Task directions » Search the records for the word "heading". Copy every line where it appears.

[Records contained in a dataset]
........
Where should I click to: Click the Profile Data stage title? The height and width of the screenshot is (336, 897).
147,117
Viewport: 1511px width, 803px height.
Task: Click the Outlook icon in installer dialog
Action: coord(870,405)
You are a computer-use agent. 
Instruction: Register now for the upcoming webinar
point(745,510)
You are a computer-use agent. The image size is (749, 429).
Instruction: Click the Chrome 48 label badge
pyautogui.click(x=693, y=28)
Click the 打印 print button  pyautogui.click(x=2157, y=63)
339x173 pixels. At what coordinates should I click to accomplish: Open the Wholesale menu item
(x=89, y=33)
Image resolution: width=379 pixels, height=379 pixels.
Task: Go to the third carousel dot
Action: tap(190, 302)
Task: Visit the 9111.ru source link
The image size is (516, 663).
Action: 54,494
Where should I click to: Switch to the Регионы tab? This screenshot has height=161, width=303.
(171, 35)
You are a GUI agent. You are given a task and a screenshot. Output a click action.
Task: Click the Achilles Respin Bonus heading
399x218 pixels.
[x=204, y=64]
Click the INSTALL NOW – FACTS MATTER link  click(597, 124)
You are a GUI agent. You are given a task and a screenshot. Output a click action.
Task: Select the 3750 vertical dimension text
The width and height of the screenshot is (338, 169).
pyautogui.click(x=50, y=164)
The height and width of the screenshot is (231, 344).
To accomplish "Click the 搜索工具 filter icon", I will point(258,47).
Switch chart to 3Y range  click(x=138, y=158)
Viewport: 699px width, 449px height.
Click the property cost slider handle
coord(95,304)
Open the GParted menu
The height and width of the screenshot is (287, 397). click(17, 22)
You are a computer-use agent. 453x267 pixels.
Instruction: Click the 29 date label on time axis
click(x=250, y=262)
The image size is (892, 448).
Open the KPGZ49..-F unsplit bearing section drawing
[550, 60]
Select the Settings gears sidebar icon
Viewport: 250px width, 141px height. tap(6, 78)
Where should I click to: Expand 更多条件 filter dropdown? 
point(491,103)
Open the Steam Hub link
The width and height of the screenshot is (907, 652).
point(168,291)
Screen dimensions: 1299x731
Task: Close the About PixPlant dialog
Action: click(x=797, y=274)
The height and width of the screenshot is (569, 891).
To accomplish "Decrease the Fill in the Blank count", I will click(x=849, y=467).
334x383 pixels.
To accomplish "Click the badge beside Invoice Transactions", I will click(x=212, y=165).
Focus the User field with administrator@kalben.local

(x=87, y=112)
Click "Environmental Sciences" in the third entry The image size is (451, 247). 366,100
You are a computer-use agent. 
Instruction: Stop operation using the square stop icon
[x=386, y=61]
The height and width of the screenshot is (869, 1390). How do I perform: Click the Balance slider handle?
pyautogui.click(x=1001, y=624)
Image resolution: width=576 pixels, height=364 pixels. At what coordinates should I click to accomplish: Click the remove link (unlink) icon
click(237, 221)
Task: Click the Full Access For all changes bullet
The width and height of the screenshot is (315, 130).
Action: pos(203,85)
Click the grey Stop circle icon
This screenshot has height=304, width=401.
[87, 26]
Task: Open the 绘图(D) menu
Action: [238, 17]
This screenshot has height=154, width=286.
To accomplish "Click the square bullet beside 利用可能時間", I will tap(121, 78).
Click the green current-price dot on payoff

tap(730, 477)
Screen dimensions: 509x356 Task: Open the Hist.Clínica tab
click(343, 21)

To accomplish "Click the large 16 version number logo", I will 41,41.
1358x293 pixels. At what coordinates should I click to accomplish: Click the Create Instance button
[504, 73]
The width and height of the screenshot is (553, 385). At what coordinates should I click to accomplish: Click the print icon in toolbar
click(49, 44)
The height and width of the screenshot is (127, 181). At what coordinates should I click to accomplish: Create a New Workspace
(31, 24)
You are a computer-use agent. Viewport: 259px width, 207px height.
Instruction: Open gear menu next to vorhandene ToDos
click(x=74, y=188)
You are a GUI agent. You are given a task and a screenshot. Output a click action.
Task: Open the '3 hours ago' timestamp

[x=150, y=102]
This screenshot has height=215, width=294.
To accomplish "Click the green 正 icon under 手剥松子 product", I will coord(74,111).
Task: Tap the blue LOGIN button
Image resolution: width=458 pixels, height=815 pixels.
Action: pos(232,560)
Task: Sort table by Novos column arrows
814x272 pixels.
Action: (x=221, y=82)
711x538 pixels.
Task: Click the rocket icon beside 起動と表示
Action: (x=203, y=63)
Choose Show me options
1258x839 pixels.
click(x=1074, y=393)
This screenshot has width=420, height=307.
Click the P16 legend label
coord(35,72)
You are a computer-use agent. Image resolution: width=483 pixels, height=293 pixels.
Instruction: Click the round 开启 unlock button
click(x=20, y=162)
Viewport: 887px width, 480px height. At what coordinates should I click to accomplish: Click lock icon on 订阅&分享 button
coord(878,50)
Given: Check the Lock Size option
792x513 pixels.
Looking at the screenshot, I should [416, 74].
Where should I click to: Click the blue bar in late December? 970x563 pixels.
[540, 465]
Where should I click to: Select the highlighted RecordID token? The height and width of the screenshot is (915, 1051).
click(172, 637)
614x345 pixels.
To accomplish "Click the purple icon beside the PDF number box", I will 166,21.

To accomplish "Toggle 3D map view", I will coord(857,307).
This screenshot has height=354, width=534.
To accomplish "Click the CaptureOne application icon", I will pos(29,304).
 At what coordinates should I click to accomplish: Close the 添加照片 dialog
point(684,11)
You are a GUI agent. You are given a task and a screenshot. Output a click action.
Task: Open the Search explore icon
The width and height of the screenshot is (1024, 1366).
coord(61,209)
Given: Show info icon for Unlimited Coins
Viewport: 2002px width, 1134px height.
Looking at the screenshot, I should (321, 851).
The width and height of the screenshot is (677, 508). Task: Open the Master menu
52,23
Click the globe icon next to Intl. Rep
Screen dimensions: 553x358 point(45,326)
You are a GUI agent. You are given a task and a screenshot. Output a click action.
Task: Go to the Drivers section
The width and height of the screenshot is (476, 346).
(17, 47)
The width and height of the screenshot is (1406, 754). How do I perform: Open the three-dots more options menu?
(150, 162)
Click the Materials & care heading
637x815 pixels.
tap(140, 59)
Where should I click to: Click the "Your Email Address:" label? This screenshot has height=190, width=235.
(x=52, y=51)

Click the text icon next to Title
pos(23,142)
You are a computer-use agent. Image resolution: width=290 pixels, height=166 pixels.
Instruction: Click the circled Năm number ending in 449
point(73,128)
........
Exercise result »
Task: Click the Achilles Respin Bonus heading
Click the Materials & care heading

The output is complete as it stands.